> [Exercise description] Reproduce the records word for word, from the first line to the line containing "Task: Open the mail".

------ Records for processing

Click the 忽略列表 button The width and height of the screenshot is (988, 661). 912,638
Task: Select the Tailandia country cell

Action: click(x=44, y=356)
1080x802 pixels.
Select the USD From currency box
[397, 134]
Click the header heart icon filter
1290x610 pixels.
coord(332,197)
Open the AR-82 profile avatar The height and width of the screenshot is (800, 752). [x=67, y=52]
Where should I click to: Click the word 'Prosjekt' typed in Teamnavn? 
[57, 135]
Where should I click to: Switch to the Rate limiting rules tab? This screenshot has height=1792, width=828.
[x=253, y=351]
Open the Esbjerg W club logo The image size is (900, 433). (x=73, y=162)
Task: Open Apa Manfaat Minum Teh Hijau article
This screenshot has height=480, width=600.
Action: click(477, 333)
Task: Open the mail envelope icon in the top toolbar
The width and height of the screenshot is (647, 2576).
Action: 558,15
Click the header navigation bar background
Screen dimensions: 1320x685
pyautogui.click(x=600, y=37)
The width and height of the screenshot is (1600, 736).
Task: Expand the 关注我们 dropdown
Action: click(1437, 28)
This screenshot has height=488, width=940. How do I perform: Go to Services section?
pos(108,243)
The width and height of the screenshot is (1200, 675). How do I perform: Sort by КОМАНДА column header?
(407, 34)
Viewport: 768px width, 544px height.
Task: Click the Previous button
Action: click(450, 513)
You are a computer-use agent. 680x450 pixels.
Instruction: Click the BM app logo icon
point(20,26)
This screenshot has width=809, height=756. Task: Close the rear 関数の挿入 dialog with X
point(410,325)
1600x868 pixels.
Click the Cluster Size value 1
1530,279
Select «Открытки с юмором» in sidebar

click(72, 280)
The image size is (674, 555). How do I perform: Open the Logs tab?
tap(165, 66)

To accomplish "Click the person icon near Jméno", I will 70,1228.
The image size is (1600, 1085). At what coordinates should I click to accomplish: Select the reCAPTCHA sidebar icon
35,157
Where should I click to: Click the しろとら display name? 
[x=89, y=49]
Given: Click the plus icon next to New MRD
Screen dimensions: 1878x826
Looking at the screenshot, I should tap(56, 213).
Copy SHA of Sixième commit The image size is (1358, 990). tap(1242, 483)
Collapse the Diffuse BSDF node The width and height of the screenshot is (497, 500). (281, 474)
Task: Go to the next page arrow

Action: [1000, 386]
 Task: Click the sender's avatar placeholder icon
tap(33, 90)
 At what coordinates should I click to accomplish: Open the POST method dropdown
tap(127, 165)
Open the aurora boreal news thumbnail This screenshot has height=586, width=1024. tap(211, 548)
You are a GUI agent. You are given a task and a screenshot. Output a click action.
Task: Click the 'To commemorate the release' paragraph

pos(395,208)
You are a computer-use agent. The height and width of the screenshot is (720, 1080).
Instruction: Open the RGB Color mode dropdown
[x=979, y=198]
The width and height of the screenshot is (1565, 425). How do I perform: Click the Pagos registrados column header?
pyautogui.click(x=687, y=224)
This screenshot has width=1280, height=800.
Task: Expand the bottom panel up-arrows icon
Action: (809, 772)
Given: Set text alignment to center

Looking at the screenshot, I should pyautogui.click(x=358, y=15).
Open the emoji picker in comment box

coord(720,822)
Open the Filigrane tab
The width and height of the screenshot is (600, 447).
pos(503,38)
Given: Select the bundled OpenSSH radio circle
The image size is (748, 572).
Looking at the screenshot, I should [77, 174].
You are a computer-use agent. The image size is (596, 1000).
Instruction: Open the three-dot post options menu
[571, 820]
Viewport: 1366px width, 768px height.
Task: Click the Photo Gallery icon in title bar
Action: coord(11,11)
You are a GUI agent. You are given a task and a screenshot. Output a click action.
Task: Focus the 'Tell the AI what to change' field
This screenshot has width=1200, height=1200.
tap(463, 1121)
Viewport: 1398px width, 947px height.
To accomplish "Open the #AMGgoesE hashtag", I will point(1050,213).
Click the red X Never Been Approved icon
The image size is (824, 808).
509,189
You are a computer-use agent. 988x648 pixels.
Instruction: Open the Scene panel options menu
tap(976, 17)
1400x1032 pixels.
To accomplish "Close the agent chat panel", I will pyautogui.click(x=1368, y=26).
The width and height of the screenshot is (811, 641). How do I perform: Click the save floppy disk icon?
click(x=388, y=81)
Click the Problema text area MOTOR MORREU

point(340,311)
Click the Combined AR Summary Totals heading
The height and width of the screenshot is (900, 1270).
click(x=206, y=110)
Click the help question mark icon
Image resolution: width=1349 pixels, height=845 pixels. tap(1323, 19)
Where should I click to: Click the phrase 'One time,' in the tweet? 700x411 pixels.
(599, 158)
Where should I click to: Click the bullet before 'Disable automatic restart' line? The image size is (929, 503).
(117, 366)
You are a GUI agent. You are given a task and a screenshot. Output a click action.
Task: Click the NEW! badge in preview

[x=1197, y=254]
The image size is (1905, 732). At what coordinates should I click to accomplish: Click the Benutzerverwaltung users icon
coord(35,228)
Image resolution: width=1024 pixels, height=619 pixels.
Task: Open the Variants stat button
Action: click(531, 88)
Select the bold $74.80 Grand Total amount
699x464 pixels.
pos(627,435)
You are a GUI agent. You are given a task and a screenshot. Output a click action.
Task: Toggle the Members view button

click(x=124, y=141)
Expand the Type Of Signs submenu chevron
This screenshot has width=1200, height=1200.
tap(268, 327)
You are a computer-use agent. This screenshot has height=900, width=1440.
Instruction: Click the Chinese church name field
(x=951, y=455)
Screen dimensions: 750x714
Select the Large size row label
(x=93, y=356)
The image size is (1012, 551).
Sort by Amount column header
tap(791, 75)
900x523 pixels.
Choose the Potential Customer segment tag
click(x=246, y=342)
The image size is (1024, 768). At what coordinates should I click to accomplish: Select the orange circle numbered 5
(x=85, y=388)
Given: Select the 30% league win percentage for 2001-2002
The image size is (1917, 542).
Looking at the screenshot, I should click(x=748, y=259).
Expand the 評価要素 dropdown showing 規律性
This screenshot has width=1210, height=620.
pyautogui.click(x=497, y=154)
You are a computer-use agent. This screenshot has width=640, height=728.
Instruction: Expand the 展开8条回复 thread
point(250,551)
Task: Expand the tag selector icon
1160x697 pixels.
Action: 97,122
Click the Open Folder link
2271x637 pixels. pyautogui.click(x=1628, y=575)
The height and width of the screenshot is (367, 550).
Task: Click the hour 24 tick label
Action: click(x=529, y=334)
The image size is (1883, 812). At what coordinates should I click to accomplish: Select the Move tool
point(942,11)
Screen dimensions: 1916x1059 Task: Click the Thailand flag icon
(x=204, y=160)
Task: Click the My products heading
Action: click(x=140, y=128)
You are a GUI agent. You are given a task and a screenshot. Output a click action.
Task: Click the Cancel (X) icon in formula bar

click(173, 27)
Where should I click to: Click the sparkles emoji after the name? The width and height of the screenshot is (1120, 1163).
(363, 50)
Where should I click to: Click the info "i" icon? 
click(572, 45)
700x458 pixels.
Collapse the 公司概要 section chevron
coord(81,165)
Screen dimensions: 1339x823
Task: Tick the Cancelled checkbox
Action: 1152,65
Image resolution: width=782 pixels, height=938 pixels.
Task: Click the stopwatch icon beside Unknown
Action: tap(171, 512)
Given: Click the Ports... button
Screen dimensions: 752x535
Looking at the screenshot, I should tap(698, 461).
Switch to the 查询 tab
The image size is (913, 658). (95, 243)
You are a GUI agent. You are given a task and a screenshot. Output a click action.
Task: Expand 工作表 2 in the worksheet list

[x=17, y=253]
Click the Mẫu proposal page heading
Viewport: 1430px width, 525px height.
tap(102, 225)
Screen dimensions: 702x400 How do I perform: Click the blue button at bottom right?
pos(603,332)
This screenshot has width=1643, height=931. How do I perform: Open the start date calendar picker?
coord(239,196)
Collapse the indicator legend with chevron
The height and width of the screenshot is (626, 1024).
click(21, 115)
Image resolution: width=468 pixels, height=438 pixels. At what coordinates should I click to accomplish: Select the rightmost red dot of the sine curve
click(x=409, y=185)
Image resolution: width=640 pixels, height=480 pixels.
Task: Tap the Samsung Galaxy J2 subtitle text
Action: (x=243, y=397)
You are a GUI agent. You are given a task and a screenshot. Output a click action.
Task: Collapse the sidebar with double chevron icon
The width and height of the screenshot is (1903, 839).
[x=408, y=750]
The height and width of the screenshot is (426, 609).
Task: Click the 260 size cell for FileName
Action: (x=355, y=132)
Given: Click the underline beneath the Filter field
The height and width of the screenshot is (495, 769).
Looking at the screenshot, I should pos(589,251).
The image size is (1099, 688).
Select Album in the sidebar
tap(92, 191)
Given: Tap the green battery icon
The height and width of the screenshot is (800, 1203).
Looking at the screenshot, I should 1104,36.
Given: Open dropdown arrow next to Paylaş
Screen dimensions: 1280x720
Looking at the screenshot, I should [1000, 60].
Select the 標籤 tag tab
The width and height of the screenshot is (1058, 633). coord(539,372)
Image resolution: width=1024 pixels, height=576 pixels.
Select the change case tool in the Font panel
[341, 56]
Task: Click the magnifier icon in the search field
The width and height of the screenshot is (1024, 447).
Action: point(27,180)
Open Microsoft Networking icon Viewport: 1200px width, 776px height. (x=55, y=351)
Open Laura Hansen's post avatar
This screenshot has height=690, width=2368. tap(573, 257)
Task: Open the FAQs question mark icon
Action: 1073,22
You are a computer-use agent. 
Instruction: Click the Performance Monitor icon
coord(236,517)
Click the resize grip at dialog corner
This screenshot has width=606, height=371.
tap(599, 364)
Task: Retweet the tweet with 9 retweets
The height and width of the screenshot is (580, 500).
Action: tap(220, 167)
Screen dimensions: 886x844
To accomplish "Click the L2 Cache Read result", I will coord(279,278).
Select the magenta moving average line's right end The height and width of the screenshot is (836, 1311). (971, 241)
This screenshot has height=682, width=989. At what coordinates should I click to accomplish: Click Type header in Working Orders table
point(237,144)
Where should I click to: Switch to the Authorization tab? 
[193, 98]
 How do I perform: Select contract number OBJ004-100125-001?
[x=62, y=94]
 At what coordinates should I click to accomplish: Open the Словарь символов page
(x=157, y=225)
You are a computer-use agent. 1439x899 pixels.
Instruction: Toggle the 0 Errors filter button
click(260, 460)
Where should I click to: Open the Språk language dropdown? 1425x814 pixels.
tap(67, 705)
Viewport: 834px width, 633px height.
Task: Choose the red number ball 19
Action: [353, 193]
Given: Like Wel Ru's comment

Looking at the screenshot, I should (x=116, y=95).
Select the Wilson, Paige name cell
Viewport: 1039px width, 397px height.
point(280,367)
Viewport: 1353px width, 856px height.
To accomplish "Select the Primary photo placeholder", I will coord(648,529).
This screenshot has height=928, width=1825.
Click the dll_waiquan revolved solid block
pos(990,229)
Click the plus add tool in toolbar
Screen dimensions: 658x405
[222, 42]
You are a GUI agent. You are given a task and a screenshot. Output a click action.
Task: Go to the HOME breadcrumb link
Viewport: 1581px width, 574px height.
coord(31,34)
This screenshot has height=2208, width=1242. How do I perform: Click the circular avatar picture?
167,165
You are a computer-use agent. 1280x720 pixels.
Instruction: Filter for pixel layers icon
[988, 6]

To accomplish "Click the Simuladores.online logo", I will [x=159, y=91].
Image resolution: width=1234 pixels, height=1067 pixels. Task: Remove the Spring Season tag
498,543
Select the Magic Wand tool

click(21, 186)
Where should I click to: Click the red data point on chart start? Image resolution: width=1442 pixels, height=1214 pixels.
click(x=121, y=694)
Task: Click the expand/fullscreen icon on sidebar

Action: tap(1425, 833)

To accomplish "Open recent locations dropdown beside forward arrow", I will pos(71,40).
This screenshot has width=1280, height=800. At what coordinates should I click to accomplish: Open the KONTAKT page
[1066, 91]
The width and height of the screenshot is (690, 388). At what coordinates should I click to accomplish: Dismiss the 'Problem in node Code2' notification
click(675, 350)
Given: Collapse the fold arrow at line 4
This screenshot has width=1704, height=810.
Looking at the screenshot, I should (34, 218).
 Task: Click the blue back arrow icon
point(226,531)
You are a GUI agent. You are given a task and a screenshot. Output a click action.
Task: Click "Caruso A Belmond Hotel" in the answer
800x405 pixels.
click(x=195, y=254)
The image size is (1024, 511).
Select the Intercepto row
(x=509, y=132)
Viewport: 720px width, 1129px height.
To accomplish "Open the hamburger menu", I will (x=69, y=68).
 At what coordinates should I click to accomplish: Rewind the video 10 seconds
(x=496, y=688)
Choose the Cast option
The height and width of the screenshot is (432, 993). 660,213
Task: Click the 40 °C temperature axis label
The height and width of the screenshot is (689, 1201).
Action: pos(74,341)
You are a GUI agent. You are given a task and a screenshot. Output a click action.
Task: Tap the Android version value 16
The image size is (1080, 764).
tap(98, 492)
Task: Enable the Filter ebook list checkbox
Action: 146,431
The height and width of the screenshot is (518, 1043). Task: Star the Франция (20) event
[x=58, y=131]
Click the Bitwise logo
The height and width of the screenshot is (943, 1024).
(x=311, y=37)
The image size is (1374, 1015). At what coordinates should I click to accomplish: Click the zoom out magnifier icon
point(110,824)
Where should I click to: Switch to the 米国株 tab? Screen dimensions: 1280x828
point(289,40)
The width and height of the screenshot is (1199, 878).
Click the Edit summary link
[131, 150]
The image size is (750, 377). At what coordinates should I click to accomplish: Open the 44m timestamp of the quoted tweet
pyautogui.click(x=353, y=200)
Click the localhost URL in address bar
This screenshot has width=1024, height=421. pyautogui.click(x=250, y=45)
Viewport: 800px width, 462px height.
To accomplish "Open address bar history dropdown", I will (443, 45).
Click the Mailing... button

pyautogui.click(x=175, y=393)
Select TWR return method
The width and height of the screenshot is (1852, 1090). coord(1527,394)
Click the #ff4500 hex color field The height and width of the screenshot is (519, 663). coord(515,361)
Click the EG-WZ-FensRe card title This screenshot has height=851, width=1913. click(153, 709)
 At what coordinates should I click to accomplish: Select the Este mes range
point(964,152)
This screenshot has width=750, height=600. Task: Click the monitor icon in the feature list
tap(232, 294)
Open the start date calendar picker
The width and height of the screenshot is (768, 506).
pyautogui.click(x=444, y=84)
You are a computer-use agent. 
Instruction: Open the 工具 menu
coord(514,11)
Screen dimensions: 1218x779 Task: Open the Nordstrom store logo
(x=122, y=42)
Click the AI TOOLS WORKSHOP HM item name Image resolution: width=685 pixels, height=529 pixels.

------------

> [Output of the exercise]
Click the 忽略列表 button The width and height of the screenshot is (988, 661). 912,638
Task: Select the Tailandia country cell

Action: click(x=44, y=356)
1080x802 pixels.
Select the USD From currency box
[397, 134]
Click the header heart icon filter
1290x610 pixels.
coord(332,197)
Open the AR-82 profile avatar The height and width of the screenshot is (800, 752). [x=67, y=52]
Where should I click to: Click the word 'Prosjekt' typed in Teamnavn? 
[57, 135]
Where should I click to: Switch to the Rate limiting rules tab? This screenshot has height=1792, width=828.
[x=253, y=351]
Open the Esbjerg W club logo The image size is (900, 433). (x=73, y=162)
Task: Open Apa Manfaat Minum Teh Hijau article
This screenshot has height=480, width=600.
Action: click(477, 333)
Task: Open the mail envelope icon in the top toolbar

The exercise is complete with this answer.